Having informative summaries of scientific articles is crucial for dealing with the avalanche of academic publications in our times. Such summaries would allow researchers to quickly and accurately screen retrieved articles for relevance to their interests. More importantly, such summaries would lead to high quality indexing of the articles by (academic) search engines, leading to more relevant academic search results.
Currently, the role of such summaries is played by the abstracts produced by the authors of the articles. However, authors usually include in the abstract only the contributions and information of the paper that they consider important and ignore others that might be equally important to the scientific community (Elkiss et al., 2008).
A solution to the above problem would be to employ state-of-the-art summarization approaches (Nallapati et al., 2016; See et al., 2017; Chopra et al., 2016; Rush et al., 2015; Paulus et al., 2017), in order to automatically create short informative summaries of the articles to replace and/or accompany author abstracts for machine indexing and human inspection. These approaches, however, have focused on the summarization of newswire articles, while academic articles exhibit several differences and pose major challenges compared to news articles.

**Required task A**
Locate each line in the listing below that contains the word "button", and copy every such line in full.

**Entries shown**
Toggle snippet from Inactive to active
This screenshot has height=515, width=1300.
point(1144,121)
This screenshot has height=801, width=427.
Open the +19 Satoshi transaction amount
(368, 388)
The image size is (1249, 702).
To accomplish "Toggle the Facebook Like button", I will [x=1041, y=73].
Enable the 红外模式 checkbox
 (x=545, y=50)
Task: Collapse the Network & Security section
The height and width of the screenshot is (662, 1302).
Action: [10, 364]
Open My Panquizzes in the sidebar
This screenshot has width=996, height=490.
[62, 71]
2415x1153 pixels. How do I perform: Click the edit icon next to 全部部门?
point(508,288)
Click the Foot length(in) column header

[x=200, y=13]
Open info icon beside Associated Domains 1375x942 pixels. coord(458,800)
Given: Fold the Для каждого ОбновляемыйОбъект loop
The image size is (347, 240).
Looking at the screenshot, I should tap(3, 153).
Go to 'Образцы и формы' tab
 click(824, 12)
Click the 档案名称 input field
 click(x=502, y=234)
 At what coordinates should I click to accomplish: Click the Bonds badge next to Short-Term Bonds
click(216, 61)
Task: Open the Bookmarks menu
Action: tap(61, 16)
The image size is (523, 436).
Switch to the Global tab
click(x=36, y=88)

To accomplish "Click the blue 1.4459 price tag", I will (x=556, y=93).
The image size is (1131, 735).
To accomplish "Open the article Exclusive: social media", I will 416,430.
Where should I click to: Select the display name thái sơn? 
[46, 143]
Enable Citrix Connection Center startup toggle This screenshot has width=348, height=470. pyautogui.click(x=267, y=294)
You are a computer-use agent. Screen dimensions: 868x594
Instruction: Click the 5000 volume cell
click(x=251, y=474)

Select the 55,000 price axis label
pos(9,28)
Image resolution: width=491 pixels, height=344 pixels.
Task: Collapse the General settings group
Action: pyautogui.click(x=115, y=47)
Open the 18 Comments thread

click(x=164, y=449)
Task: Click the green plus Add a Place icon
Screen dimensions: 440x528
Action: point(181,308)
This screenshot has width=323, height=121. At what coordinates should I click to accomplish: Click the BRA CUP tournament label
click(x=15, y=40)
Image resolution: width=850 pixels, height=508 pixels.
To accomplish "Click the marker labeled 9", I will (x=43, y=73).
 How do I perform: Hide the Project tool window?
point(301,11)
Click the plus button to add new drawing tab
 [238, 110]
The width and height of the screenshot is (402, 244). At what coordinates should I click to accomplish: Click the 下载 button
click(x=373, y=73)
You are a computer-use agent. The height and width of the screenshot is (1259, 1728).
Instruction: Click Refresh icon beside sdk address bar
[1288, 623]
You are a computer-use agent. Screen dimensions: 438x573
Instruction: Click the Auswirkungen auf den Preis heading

**Required task B**
Reproduce the entire passage above on summarizing scientific articles, word for word.

**Exercise answer A**
To accomplish "Toggle the Facebook Like button", I will [x=1041, y=73].
Click the plus button to add new drawing tab
The width and height of the screenshot is (402, 244). At what coordinates should I click to accomplish: Click the 下载 button

**Exercise answer B**
Having informative summaries of scientific articles is crucial for dealing with the avalanche of academic publications in our times. Such summaries would allow researchers to quickly and accurately screen retrieved articles for relevance to their interests. More importantly, such summaries would lead to high quality indexing of the articles by (academic) search engines, leading to more relevant academic search results.
Currently, the role of such summaries is played by the abstracts produced by the authors of the articles. However, authors usually include in the abstract only the contributions and information of the paper that they consider important and ignore others that might be equally important to the scientific community (Elkiss et al., 2008).
A solution to the above problem would be to employ state-of-the-art summarization approaches (Nallapati et al., 2016; See et al., 2017; Chopra et al., 2016; Rush et al., 2015; Paulus et al., 2017), in order to automatically create short informative summaries of the articles to replace and/or accompany author abstracts for machine indexing and human inspection. These approaches, however, have focused on the summarization of newswire articles, while academic articles exhibit several differences and pose major challenges compared to news articles.